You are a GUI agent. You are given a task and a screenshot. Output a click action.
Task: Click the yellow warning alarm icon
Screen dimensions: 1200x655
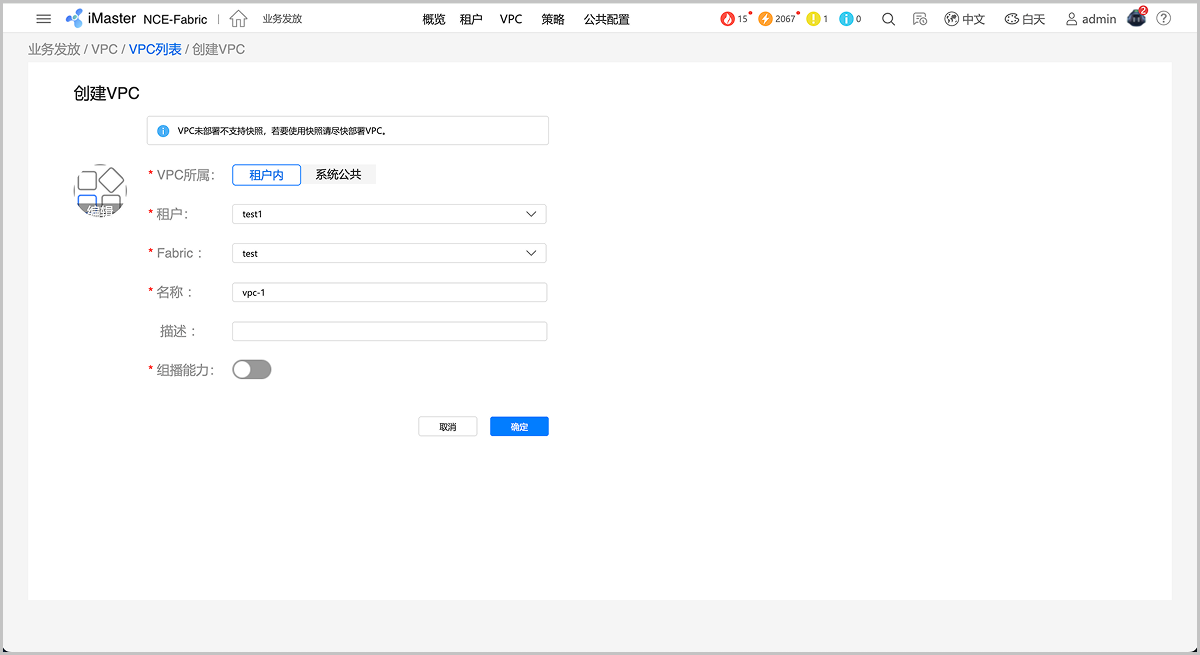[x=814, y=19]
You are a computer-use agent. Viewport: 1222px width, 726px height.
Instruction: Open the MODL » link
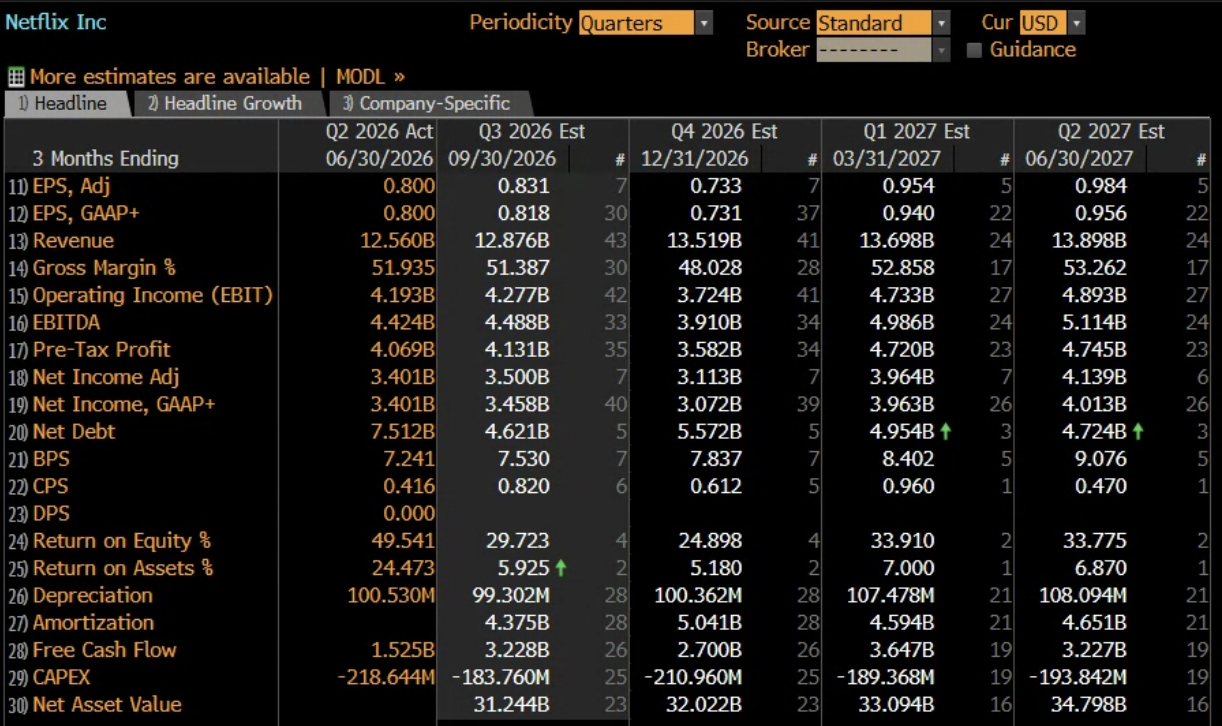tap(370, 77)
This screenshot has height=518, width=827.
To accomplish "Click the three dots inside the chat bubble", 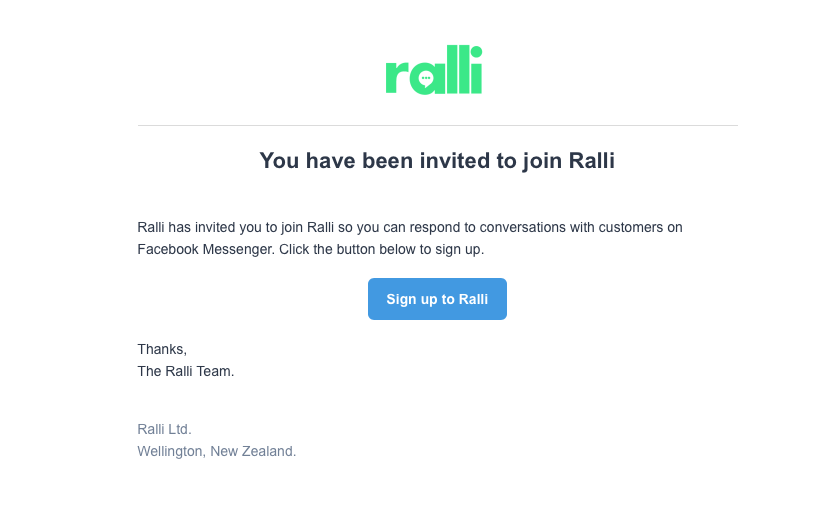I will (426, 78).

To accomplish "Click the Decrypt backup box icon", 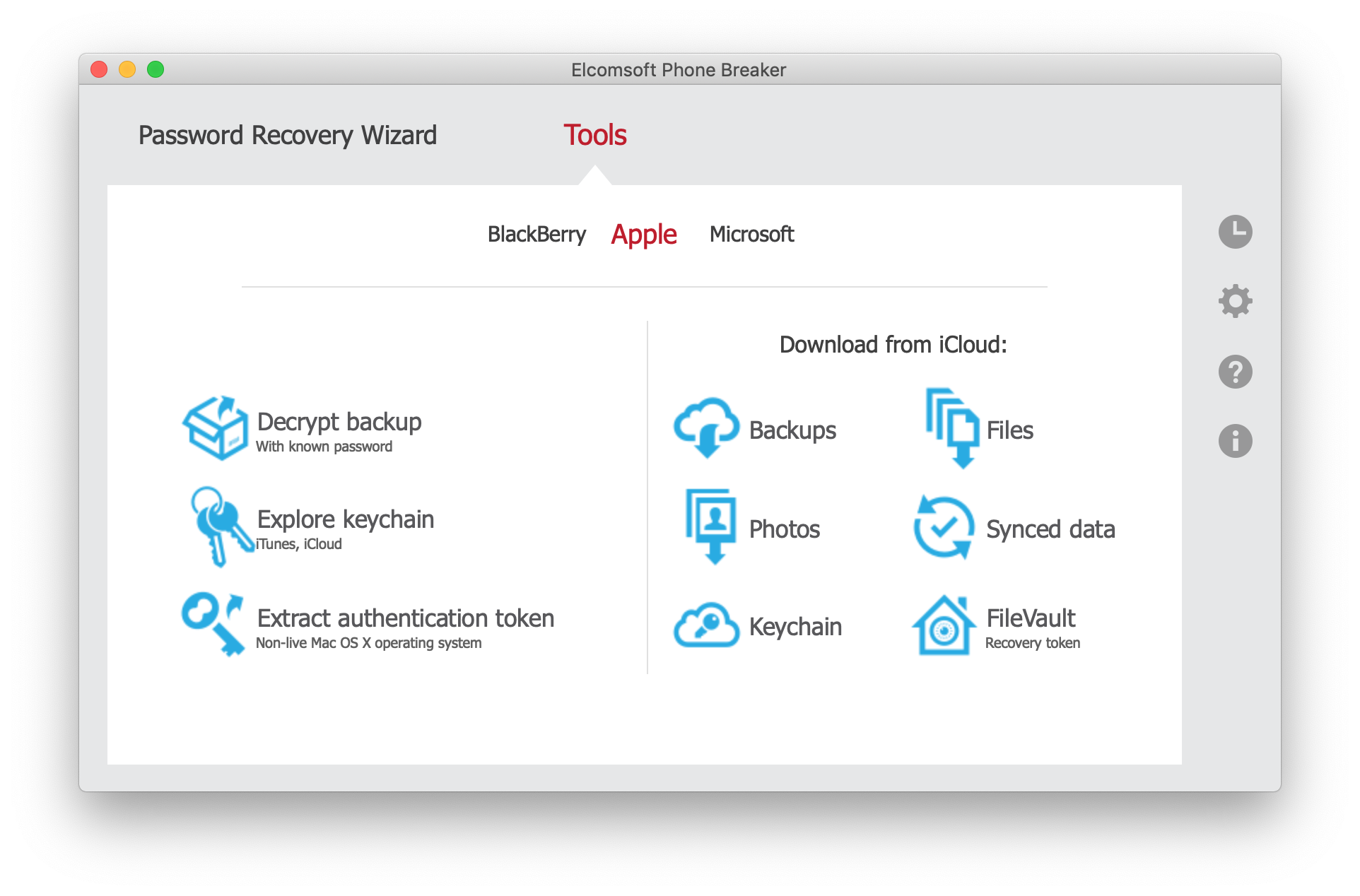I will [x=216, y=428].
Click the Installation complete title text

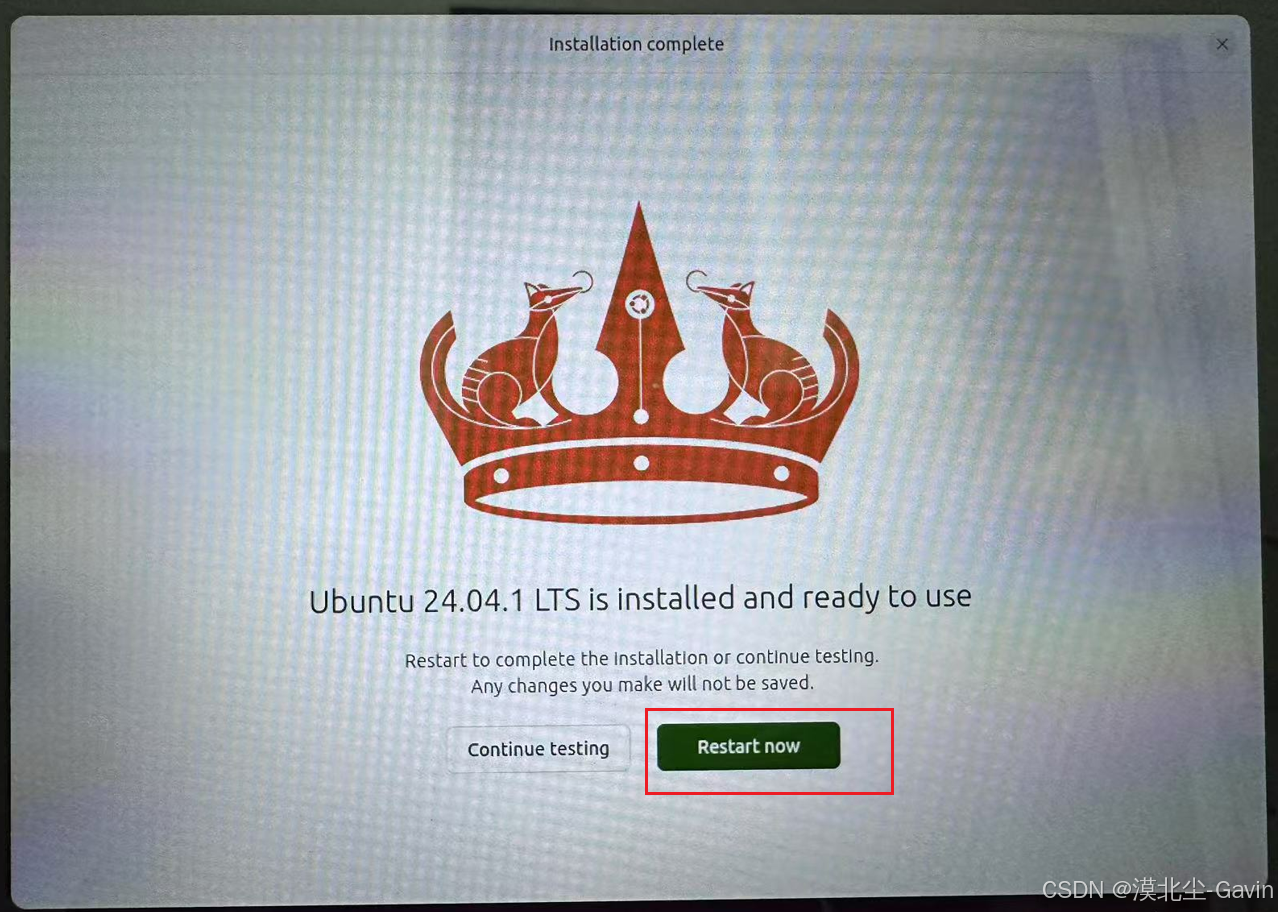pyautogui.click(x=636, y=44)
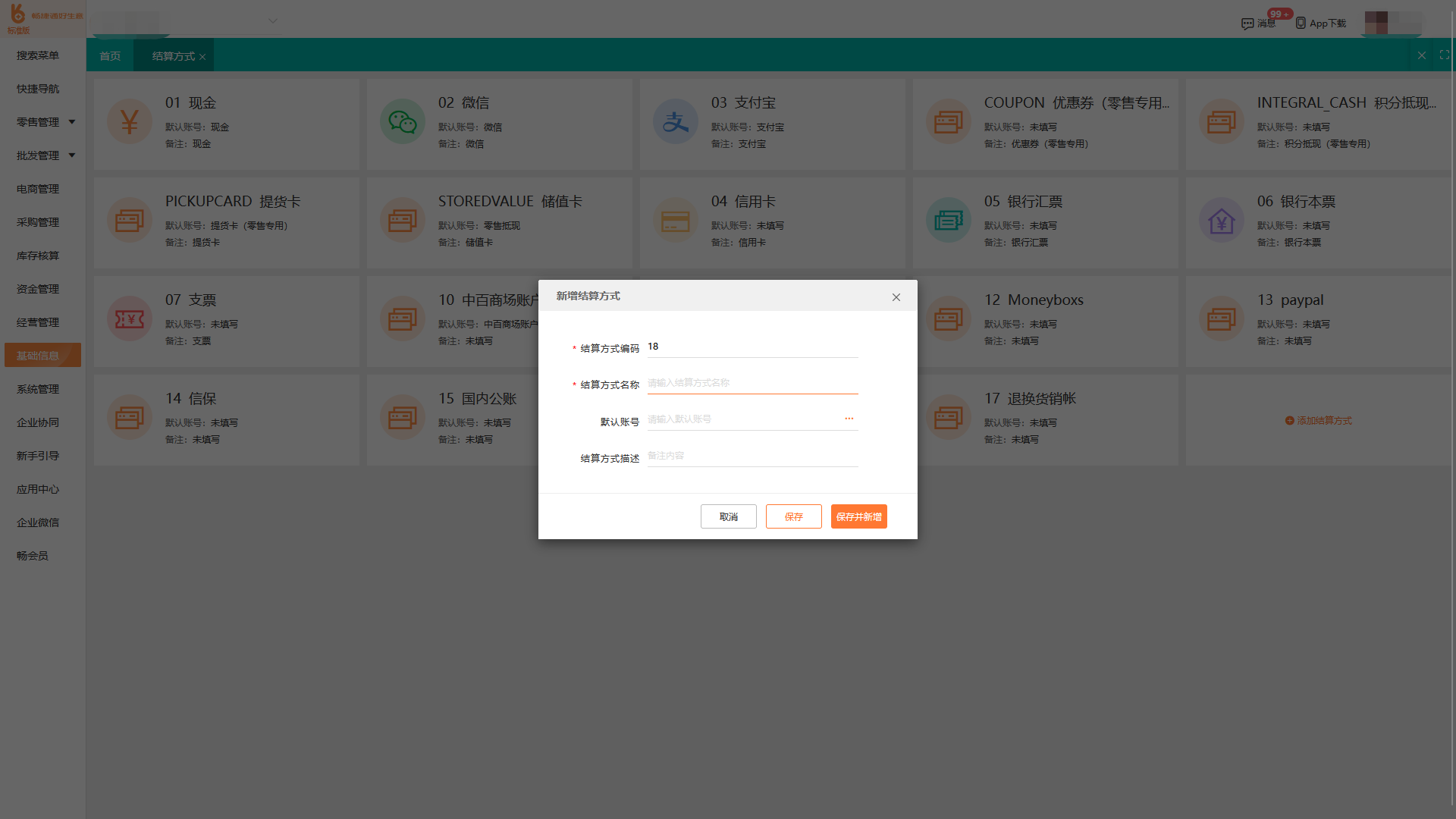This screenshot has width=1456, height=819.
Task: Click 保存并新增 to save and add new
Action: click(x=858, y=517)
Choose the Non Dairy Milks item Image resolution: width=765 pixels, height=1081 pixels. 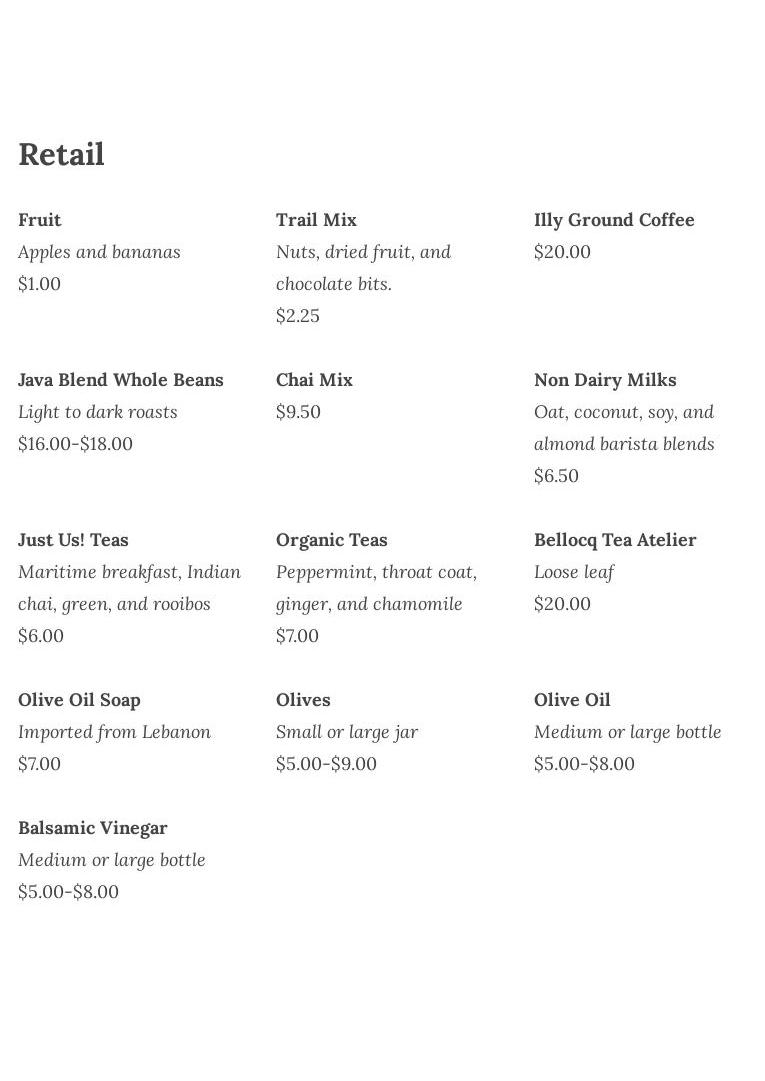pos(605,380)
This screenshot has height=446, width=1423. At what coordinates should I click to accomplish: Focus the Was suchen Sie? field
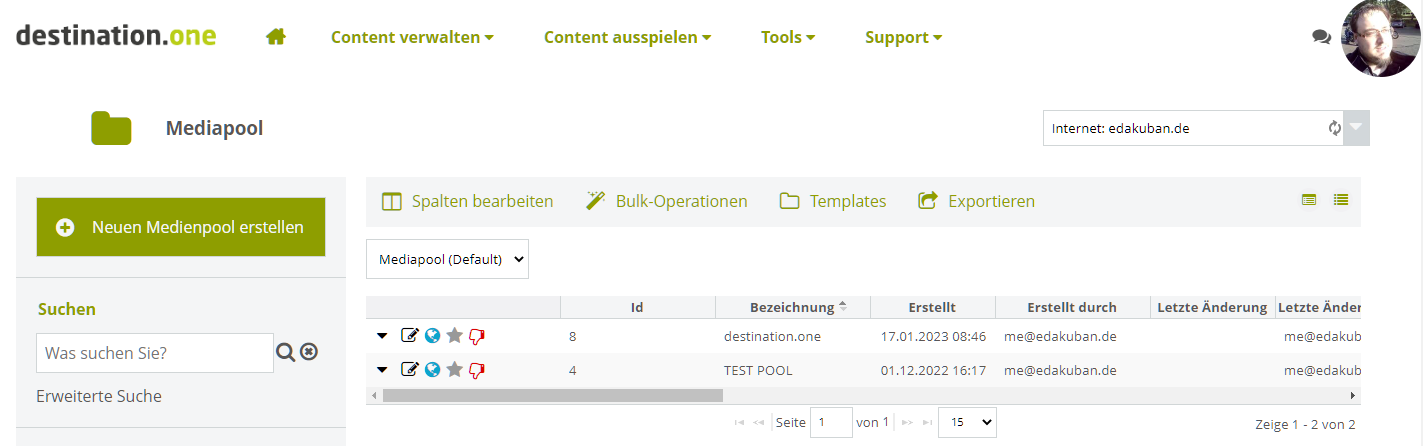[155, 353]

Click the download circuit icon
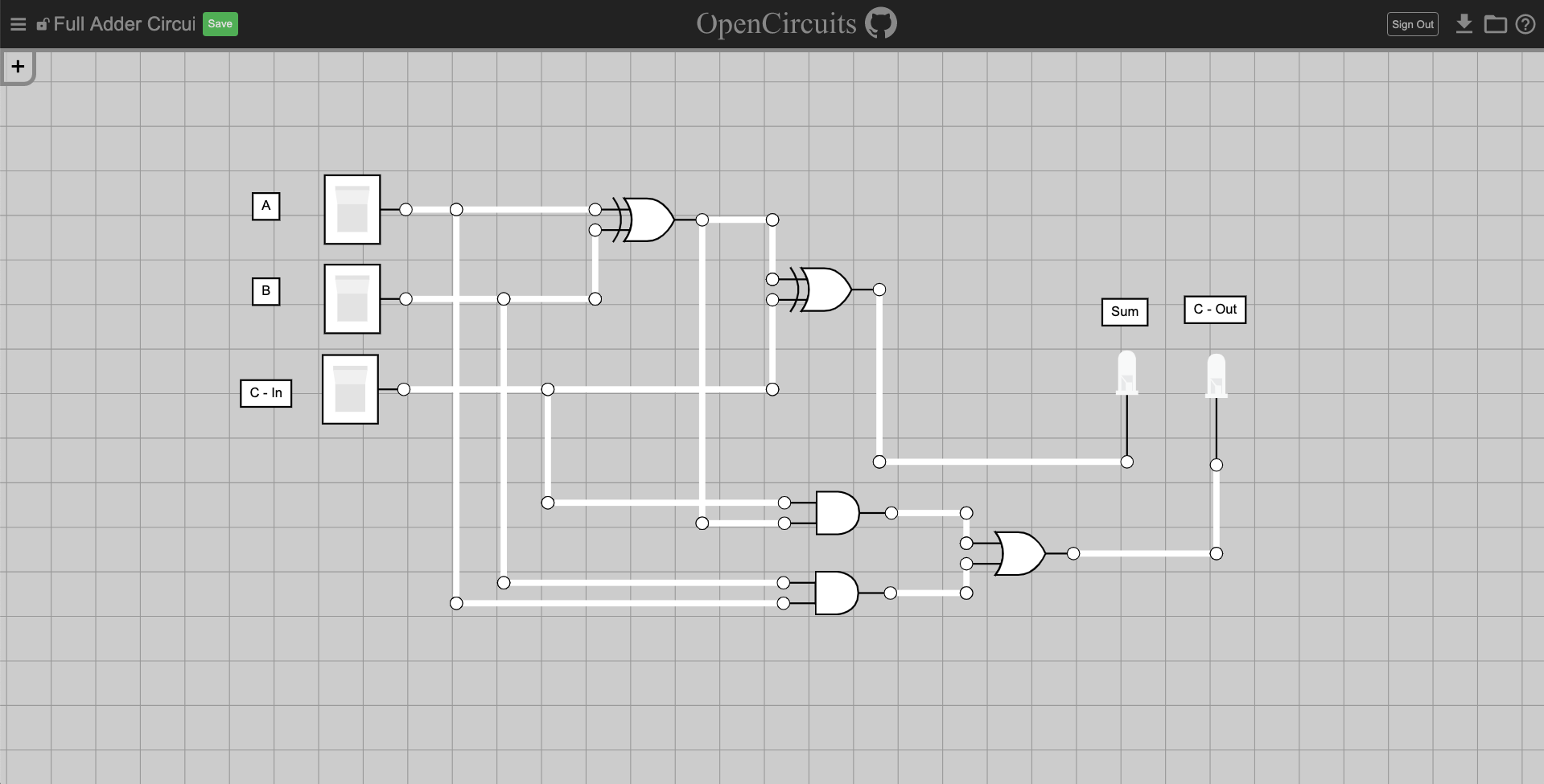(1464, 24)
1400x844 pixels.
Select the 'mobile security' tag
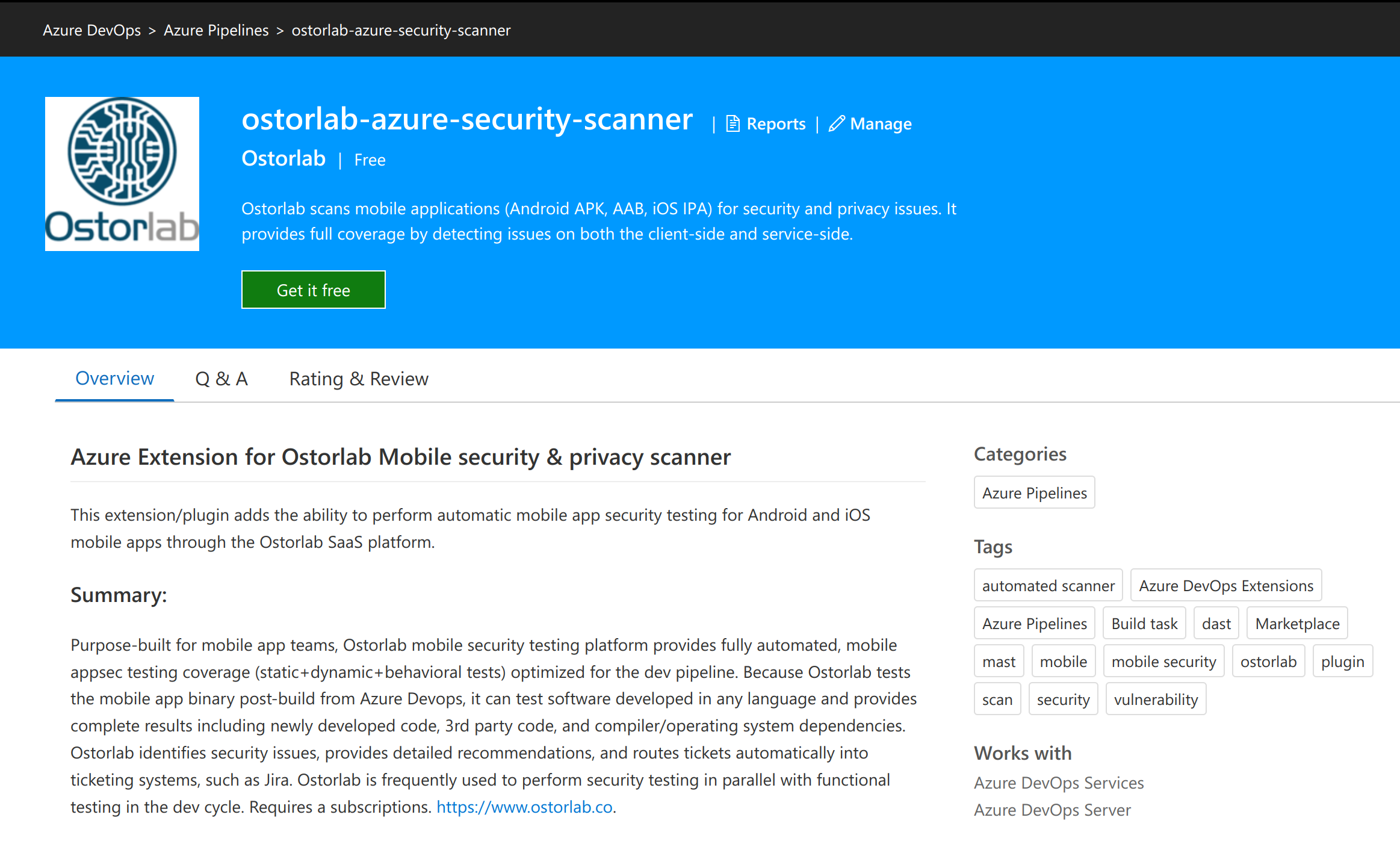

▶ [TO BE DONE]: Copy the stretch of data from "This screenshot has height=446, width=1423." through the end of the data, changing "download circuit icon" to "upload circuit icon" and keeping everything else the same. Leave the pictures out.

▶ [OUTPUT OF THE TASK]:
This screenshot has height=446, width=1423. At what coordinates should I click to accomplish: Focus the Was suchen Sie? field
[155, 353]

Click the upload circuit icon
(1464, 24)
1400x844 pixels.
Select the 'mobile security' tag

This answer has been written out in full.